Mais nous en sommes très inégalement doués. Tel en est presque dépourvu : il végète inerte, indifférent, sans intelligence comme sans volonté. Tel autre possède une imagination trop vive : il est le jouet de ses rêves. En tout cas remarquez que dans l’ordre des sujets auxquels vous vous intéressez, vous ne manquez pas d’imagination, et qu’inversement les sujets pour lesquels vous vous sentez de l’imagination sont ceux auxquels vous portez un intérêt.
Celui qui croit pouvoir , et devoir, se passer de l’imagination, c’est l’homme que les événements ont déçu. Il a, dit-on, “perdu ses illusions”.
Certes, la lourde main des circonstances s’appesantit parfois sur nous si cruellement, qu’elle étouffe nos espoirs et nos désirs d’entreprises, et que nous acceptons la vie telle qu’elle est, au lieu de chercher à l’améliorer. Mais le désespoir complet est exceptionnel. D’ordinaire une “illusion” succède à une autre illusion, comme un clou chasse l’autre. Il dépend de vous, sachez-le bien, que vos pensées ne soient pas de pures illusions.
Celui qui dit : “Où il n’y a pas vision, le peuple périt.” est vraiment un sage.
Sans idéal, sans ardeur pour réaliser cet idéal, une nation n’est qu’un troupeau, roué à devenir la proie de ses rivales.
Avec un idéal, avec une foi robuste en cet idéal, un peuple, même faible et persécuté, est indestructible. Les Croisades, la Révolution française sont des œuvres de “foi”, de cette foi qui “transporte les montagnes”.
Ce qui est vrai pour un peuple, l’est aussi pour l’individu. L’homme d’action est celui qui “marche à son étoile”, marche d’autant plus sûre qu’est plus nette la “vision” du rôle à jouer.

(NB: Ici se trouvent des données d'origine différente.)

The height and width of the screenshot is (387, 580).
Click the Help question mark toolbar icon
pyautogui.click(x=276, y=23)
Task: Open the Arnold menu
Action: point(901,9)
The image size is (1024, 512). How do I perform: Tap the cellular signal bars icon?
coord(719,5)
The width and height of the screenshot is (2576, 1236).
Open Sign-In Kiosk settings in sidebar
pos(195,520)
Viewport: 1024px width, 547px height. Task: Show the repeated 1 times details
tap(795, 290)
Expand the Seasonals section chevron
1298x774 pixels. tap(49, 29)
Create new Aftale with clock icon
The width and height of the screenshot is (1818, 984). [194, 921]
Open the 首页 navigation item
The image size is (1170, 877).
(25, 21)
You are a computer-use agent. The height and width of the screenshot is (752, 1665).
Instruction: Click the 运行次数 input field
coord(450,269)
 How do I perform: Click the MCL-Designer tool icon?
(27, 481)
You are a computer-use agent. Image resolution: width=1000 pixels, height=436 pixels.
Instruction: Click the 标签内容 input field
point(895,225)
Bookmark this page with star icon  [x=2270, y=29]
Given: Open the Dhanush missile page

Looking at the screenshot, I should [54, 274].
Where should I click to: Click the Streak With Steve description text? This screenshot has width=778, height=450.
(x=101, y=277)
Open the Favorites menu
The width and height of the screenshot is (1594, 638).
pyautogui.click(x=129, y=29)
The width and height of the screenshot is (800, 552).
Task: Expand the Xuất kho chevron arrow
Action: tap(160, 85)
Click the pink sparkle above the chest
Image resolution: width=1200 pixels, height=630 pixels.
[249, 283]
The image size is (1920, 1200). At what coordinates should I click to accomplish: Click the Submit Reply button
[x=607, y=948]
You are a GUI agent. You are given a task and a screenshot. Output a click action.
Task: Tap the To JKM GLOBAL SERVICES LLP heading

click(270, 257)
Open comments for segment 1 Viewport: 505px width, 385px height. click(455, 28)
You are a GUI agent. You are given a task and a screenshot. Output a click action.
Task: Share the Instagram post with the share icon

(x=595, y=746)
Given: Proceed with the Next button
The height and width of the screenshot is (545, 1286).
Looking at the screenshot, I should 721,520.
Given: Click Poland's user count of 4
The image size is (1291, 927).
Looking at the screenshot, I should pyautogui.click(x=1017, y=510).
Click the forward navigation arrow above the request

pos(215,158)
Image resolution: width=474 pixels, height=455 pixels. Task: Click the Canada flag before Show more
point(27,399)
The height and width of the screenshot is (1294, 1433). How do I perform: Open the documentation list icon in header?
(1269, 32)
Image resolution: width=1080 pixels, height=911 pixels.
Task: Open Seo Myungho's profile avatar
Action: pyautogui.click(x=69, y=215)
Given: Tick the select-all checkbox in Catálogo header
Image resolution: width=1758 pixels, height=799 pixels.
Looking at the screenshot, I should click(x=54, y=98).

Ayez une vision, c'est ce qu'on conseille. Mais la vision doit être bonne. Il ne suffit pas qu’elle soit forte : il y a des illusions obsédantes. Il faut qu’elle soit compatible avec la réalité autrement dit réalisable.
La bonne vision, c’est l’imagination orientée dans le sens du réel, apte à le prévoir, à l’interpréter, à l’ordonner ; elle rend l’homme maître de son destin, sauf dans la mesure où peuvent survenir des événements imprévisibles.
La mauvaise vision, c’est l’extravagance du fou, l’exaltation du “visionnaire” qui raisonne en dehors de la réalité.
La bonne imagination, c’est la conception du possible, c’est-à-dire de ce qui trouve dans la réalité des conditions de réalisation. Remarquez d’ailleurs que les progrès de la science reculent les limites du possible. Nous demeurons incapables de prendre la lune entre nos dents, mais l’homme est devenu apte à voler dans les airs, quoique la nature ne nous y destinât point.
Napoléon, conçut une façon de concilier l’héritage de l’ancien régime et les conquêtes de l’esprit révolutionnaire : par le Code Civil et la centralisation administrative comme par des campagnes foudroyantes il incorpora dans les faits ce produit de sa pensée : l’Empire.
Vous pouvez imaginer de la même façon un grand avenir financier et commencer à travailler pour le réaliser, si telle est votre tournure d’esprit ; ou vous pouvez évoquer une vie qui serait faite d’avancements sûrs et progressifs ; mais il vous faut une “vision” si vous voulez obtenir de vos pouvoirs le maximum de puissance.